The Spirit of Hinduism
Thousands of years ago, before Moses or Buddha or Christ had lived, sages stood on India’s river banks and sang. Their songs, Hindus say, were inspired “by the breath of God.”
Out of these chants -there were more than 15,000 stanzas in the earliest collection, known as the Rig Veda –and out of the wisdom and the spirituality of the sages since, has grown the religion known as Hinduism. It is the faith of more than 365 million human beings in India and of about 105 million more elsewhere. It has influenced thoughtful me of many lands through the centuries.

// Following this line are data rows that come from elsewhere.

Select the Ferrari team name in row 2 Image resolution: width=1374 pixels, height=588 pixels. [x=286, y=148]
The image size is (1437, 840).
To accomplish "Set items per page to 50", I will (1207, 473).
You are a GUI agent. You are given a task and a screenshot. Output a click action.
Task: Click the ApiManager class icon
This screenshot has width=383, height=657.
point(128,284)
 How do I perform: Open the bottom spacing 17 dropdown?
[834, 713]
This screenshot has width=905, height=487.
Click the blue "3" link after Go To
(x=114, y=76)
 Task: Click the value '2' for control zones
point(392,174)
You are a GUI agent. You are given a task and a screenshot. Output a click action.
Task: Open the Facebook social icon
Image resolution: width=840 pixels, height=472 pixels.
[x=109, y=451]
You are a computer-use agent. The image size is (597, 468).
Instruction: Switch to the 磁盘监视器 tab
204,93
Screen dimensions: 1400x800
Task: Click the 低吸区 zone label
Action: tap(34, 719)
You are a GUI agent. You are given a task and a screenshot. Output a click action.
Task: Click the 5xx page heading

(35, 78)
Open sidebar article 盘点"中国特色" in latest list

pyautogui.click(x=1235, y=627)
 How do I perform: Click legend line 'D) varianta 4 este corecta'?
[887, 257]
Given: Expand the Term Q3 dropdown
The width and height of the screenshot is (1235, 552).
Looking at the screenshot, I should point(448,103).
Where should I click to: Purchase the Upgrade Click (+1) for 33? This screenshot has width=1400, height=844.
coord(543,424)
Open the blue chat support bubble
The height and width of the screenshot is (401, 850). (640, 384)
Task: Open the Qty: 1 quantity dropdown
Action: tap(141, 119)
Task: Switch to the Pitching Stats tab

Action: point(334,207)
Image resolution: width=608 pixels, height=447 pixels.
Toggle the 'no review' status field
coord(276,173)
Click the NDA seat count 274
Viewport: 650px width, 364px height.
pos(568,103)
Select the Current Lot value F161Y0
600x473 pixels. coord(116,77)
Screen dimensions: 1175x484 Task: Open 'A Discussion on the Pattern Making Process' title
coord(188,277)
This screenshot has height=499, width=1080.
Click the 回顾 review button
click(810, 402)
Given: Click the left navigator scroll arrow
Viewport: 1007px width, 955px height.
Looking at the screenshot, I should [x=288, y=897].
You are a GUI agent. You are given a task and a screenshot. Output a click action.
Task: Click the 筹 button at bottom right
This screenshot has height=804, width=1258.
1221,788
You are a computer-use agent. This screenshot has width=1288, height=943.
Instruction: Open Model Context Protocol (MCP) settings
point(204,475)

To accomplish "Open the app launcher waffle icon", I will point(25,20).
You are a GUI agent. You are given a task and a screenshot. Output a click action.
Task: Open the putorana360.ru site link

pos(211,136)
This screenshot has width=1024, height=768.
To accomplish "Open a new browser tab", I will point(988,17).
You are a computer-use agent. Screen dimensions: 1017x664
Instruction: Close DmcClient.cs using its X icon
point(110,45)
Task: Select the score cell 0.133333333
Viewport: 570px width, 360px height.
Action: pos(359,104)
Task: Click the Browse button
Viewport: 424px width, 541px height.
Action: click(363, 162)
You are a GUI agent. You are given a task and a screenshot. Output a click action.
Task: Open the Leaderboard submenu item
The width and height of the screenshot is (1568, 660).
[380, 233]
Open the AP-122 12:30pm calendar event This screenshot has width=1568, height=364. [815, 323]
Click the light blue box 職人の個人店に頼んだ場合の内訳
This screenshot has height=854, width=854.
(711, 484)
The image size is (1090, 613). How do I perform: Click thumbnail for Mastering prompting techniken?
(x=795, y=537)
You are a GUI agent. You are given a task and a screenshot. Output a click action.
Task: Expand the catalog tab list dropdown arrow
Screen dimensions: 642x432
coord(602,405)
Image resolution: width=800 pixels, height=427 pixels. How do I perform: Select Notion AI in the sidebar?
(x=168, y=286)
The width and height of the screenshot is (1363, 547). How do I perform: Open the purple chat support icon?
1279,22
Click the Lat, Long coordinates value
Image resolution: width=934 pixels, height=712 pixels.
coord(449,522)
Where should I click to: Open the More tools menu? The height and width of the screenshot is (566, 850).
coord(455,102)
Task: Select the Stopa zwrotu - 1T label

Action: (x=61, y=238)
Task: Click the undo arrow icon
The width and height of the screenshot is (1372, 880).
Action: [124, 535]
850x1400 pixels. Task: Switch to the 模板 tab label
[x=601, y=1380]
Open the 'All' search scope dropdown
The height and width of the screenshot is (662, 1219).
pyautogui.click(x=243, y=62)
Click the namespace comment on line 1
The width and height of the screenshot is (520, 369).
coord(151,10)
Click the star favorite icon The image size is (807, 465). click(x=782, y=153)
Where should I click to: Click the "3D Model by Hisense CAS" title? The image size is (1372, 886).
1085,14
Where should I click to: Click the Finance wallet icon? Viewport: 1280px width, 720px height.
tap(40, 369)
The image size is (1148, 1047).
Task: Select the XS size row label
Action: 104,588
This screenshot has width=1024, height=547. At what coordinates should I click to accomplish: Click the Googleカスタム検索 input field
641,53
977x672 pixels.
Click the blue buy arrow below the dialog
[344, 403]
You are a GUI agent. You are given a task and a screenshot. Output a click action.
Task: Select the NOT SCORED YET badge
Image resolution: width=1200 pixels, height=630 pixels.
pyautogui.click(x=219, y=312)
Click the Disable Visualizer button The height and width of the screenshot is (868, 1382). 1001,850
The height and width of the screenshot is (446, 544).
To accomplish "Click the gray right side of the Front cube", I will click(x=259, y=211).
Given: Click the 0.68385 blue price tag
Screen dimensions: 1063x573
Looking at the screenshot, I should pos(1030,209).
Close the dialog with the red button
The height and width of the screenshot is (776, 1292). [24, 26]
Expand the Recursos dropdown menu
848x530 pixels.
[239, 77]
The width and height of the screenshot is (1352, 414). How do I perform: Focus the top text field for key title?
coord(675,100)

It has one God, Brahman, who is the eternal spirit. But it also has 330 million gods –enough so that each family can have a favorite to honor at its household shrine. Some Hindus look upon all these as separate gods. But both modern philosophers and ancient Hindu sages say they are only the infinite aspects of the one Brahman
The Universal Self
(A Hindu account of creation)
In the beginning this universe was Self alone, in the shape of a person. He, looking around, saw nothing but his Self. He first said, “This is I”; therefore he became by name. Therefore to this day, if a man is asked, he first says, “This is I,” and then says the other name which he may have…. In the beginning this was Self alone, one only. He desired, “Let there be a wife for me that I may have offspring, and let there be wealth so that I may offer sacrifices.” Truly this is the whole desire, and, even if one wishes, one cannot get more than this.